Harlequin REFRESH! Talking “voice” with Maisey Yates

Today, we have an exciting post from New York Times and USA TODAY bestselling author Maisey Yates! Maisey has written an astounding 100 books, and writes a real range of books – and it all began with Harlequin Presents. In this post Maisey talks about how to keep your writing fresh, and how she flexes her writing style from writing 50k word Harlequin Presents to longer single titles, her heroes ranging from rugged cowboys to mysterious millionaires!

My very first love as a romance reader was Harlequin Presents. Those slim books pack such a punch of emotion that begins on page one, and doesn’t let up until the end.

Because I loved these books so much as a reader, they were, somewhat unsurprisingly, the first romances I decided to try and write.

I was consumed with my love for them, reading them, writing them, but after I’d written twenty or so I started to want to flex my writing muscles a little bit. I still loved them, but I wanted to see what else I could do.

At first I was really scared. What if doing something different made me unlearn everything I’d learned about writing Presents? I knew how to write books that were 50K words, but if I tried to write something longer would I forget?

Then there was the simple fact that I didn’t like feeling like a novice again. I’d gotten to where I felt comfortable with what I was doing, and learning something new felt like….well it felt like learning.

It’s been a few years now since I began to branch out, and I’ve learned a lot. Now I routinely write 30K word novellas, 50K word category books and 95K word single titles. I’ve written shorts that were 10K. I’ve done group projects. I’ve written about bikers, cowboys and billionaires. And in everything I’ve done I’ve learned.

   

So here are a few tips from me on diversifying your writing:

  1. It’s okay if you feel like you don’t know what you’re doing.

In fairness, this is something I still struggle with after writing 100 books. I like being in my comfort zone. And anything that feels OUTSIDE OF IT can often feel wrong. But you have to be willing to wade into those uncertain waters if you want to grow as a writer.

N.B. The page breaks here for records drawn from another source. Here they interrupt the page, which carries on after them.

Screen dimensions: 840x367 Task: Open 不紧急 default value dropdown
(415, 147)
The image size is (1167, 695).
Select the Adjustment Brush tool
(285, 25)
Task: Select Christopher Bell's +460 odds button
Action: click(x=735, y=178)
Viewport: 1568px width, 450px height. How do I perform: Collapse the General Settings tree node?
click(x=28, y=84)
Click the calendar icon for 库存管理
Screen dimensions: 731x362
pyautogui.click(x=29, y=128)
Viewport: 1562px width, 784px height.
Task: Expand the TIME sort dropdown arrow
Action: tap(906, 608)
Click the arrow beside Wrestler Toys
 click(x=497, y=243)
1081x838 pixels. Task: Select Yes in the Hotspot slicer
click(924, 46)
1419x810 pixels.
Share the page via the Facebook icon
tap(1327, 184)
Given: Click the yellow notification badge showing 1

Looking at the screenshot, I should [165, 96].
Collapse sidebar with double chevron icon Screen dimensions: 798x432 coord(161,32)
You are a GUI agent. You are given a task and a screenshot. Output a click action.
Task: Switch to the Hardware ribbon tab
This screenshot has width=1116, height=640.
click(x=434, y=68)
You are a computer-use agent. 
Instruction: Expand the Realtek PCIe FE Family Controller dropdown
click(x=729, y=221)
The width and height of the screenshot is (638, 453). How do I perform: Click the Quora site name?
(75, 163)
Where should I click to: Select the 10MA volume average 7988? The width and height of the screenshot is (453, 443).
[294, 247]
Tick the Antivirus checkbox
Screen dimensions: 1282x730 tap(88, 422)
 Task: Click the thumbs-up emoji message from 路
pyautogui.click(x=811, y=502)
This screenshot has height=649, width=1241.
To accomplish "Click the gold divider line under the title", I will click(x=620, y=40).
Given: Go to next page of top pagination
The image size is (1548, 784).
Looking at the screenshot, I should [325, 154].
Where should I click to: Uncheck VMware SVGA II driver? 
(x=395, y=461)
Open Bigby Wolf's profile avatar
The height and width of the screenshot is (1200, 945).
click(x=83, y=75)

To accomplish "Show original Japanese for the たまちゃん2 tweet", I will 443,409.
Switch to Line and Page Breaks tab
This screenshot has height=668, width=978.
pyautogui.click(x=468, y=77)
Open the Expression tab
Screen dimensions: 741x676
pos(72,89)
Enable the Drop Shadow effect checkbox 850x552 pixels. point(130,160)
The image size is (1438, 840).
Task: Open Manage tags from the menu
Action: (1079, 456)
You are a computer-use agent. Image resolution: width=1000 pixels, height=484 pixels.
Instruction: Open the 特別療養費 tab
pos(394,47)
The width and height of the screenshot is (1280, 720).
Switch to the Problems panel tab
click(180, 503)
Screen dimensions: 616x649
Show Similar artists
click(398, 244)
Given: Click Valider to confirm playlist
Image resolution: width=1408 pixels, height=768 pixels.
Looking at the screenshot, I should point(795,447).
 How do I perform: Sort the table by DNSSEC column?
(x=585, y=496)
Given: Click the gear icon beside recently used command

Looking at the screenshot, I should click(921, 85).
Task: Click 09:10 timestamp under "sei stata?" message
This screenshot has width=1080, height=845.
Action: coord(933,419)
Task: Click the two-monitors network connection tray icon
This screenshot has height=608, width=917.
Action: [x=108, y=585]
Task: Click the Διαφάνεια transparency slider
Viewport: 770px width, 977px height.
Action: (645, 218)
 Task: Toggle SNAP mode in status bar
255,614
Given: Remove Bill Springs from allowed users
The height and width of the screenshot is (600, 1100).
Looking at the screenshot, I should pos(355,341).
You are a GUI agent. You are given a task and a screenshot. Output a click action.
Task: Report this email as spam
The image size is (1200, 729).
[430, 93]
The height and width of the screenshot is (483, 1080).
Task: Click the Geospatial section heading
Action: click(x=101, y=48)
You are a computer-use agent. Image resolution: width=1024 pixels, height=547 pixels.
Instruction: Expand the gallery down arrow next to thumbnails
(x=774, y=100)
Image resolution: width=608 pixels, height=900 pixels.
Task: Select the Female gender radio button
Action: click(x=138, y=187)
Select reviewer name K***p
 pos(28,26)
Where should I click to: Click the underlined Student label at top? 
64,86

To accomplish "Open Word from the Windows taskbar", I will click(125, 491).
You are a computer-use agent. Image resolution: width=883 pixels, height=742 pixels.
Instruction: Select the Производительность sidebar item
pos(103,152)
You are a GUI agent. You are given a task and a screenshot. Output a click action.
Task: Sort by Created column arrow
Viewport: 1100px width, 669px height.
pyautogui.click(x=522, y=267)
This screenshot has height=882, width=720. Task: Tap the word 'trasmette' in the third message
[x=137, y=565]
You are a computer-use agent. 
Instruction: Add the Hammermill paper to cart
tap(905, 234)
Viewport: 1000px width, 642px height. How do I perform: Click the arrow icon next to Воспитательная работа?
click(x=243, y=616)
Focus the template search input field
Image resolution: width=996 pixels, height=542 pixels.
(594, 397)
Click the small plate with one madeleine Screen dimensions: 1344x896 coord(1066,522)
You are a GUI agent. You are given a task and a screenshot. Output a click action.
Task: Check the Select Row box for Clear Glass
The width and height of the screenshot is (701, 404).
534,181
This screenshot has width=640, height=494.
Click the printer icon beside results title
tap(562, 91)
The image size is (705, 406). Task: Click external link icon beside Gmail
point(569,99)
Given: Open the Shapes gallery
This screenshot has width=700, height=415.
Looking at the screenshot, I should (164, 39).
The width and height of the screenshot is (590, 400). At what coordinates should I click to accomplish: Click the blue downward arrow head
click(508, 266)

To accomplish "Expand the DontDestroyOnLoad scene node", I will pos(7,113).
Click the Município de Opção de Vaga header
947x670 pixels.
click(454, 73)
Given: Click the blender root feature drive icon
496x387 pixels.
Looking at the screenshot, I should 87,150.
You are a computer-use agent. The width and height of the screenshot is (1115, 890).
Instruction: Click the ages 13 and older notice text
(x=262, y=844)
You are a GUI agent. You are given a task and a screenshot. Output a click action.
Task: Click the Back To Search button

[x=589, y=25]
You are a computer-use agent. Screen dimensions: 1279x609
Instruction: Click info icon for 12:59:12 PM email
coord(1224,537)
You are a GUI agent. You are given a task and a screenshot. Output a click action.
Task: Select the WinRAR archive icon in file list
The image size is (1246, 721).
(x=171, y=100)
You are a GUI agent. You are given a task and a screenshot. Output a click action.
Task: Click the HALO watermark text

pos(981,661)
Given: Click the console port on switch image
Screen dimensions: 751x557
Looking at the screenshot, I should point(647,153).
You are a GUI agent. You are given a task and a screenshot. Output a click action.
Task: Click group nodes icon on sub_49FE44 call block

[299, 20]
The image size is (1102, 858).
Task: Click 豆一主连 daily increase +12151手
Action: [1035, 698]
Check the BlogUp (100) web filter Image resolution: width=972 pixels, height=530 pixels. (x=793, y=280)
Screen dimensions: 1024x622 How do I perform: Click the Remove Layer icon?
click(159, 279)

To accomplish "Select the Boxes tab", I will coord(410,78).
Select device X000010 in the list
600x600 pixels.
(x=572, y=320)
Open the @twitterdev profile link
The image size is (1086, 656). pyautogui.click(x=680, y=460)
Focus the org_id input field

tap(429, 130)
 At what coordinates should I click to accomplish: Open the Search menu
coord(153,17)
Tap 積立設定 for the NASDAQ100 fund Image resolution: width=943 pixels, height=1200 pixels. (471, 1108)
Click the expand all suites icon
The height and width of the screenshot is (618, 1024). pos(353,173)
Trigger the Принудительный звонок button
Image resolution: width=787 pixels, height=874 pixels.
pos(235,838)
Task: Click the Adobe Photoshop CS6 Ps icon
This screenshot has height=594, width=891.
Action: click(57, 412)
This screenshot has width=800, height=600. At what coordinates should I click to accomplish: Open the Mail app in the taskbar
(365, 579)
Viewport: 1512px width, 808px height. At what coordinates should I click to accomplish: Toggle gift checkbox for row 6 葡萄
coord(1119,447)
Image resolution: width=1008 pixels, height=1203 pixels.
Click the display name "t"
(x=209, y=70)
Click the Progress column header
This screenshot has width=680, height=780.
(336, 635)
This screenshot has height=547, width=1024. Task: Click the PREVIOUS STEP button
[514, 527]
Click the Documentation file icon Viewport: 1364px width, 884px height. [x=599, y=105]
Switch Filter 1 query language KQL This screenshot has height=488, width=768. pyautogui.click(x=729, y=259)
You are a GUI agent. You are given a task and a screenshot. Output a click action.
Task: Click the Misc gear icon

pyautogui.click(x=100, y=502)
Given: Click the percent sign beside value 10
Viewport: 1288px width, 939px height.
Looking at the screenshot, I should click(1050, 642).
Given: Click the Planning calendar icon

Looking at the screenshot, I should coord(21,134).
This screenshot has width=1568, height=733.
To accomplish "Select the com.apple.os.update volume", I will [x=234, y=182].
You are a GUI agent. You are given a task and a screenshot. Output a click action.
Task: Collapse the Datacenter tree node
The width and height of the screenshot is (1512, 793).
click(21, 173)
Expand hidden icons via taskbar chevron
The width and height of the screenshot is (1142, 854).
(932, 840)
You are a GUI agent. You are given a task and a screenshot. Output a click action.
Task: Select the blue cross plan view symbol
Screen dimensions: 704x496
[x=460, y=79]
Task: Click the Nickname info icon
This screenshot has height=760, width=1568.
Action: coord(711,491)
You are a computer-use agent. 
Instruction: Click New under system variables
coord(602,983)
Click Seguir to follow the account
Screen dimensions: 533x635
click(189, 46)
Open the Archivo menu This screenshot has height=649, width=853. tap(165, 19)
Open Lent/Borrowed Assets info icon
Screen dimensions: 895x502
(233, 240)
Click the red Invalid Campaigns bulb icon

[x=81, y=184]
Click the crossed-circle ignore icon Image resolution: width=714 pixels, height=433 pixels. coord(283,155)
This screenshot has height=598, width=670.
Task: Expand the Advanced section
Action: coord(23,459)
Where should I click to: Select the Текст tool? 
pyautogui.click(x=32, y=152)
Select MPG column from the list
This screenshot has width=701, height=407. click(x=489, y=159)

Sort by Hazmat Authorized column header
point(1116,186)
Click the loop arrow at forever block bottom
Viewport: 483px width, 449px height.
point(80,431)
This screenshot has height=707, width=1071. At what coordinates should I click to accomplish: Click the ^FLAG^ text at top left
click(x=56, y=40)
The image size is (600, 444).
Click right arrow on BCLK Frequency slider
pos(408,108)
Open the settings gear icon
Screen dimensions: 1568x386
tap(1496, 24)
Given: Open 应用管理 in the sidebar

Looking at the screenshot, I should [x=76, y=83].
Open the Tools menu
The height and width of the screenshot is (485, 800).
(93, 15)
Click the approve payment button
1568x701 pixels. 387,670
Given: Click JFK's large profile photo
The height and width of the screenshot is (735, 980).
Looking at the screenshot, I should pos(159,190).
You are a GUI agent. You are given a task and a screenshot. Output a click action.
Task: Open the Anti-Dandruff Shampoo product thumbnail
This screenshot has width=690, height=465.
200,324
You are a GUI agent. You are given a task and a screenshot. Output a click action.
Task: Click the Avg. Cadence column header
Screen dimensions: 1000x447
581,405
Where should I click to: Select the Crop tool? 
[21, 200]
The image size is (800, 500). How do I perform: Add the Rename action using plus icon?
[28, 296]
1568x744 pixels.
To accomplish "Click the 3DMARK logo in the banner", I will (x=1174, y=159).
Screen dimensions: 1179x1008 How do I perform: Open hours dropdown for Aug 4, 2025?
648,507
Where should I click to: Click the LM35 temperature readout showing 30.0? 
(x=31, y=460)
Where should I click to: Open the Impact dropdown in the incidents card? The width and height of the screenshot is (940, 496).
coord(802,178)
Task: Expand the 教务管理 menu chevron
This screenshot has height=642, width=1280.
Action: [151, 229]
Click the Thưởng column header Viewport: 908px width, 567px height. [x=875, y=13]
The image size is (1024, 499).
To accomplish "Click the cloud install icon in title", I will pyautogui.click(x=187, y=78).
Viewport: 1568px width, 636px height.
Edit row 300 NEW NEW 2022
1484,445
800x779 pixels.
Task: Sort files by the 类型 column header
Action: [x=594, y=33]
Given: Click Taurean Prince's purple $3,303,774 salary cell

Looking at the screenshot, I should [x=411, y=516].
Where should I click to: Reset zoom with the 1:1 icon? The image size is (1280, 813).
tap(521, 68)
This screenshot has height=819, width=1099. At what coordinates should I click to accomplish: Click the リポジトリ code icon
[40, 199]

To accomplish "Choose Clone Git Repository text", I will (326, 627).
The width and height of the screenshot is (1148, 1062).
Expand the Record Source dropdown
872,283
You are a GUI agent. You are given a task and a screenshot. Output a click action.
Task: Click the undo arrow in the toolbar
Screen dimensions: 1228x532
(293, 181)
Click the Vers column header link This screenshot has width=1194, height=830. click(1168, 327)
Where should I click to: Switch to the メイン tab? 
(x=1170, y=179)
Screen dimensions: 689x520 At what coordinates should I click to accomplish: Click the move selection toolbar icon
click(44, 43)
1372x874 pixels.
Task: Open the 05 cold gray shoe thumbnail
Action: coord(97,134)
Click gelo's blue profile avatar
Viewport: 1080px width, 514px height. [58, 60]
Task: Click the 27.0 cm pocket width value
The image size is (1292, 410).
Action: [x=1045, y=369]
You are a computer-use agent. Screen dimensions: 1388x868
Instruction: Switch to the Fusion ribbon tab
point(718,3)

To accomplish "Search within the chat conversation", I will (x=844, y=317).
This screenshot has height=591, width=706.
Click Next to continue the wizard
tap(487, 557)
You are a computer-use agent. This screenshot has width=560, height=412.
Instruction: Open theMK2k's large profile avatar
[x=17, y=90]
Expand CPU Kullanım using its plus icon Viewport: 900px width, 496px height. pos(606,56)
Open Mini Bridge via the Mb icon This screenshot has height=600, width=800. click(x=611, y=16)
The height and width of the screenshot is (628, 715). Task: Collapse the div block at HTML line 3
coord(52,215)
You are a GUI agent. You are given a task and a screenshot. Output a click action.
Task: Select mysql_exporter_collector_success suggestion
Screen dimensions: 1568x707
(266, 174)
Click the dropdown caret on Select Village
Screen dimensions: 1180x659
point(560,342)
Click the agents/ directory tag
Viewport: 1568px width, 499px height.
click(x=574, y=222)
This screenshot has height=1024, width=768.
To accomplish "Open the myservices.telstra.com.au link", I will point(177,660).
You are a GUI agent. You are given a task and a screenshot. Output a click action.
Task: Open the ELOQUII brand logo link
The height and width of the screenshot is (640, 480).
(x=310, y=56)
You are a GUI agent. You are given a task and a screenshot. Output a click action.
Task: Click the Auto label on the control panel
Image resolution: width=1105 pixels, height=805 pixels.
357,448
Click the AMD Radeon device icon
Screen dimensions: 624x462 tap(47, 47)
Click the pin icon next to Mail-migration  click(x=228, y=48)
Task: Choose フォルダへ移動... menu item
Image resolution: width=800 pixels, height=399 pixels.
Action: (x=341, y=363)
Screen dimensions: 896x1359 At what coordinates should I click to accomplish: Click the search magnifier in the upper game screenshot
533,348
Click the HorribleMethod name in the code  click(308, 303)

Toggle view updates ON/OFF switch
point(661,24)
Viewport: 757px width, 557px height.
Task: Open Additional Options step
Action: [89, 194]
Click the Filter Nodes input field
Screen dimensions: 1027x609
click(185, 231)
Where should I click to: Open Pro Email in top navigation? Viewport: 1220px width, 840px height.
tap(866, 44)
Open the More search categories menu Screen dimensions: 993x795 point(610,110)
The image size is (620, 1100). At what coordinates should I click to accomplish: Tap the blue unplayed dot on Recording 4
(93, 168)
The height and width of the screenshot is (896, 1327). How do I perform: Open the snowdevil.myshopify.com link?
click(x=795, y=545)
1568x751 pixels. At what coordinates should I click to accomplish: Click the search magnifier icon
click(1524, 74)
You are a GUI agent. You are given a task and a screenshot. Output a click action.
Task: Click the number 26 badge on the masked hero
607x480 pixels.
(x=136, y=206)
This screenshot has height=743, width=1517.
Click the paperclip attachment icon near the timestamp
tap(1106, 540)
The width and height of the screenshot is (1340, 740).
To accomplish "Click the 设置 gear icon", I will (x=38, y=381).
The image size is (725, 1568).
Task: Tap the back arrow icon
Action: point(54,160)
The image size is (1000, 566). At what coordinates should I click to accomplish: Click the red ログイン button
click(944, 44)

  1. Don’t limit yourself.

This is a companion to point one. I think it’s often easy to look at this narrow piece of experience you have as a writer and say: this is what I do! This one thing! Billionaires, cowboys, short books, long books. But we’re writers. We can create so much more than we think. Don’t be afraid to try new things. You might end up loving them! I didn’t think I’d enjoy writing small town romance and avoided it at first, and it’s now become something I absolutely love.

  1. Learn your craft.

Ready for the worst writing secret ever? There is no one method of writing that works for all writers. There is no one craft book that will make all things crystal clear. For some, character sheets work. For some it’s about finding the GMC (Goal, Motivation and Conflict) and writing it all out.

I’m someone who doesn’t read craft books, can’t make a beat sheet work and I want to fall asleep every time someone tells me to find my GMC. But that doesn’t mean I haven’t learned craft. My books still NEED goal, motivation and conflict. They still need three dimensional characters. But the methods that work for me…work for me. And knowing what does work has helped me demystify my process.

The great thing about not finding my process magical is…I know I don’t have to wait for magic. And now that I know the parts I need to construct a book, I can take those materials with me to a variety of different building sites, so to speak.

  1. When it comes to writing different lengths, the size of the conflict between your characters is key.

This is where understanding the mechanics of writing is very, very helpful!

In a longer book I can tackle larger conflicts. I can take two strangers and put them together, give them huge obstacles — internal and external — and have a legion of family members and friends help them navigate their relationship.

In a 50K word Harlequin Presents they have to navigate it pretty much on their own. The conflict in a Presents is mostly internal and the page time is devoted mostly to the hero and heroine. It’s what allows you to create a satisfying read in under 200 pages.

In a novella it helps when they already know each other (you can definitely write them where they don’t, but it really helps keep the word count down when they do). I also find it best not to tackle anything too knotted to untangle in 25K-30K words.

  1. Find your core story.

Your core story is the deep emotional themes at the center of your work. My books might have many different top layers, but at their very heart they have some basic common themes. That love is redemptive, and that everyone deserves to be loved in their brokenness. That is an essential element of my ‘core’ story. You find that personal truth of mine at the heart of all my books. Once you know yours, you can carry it with you to all different types of stories.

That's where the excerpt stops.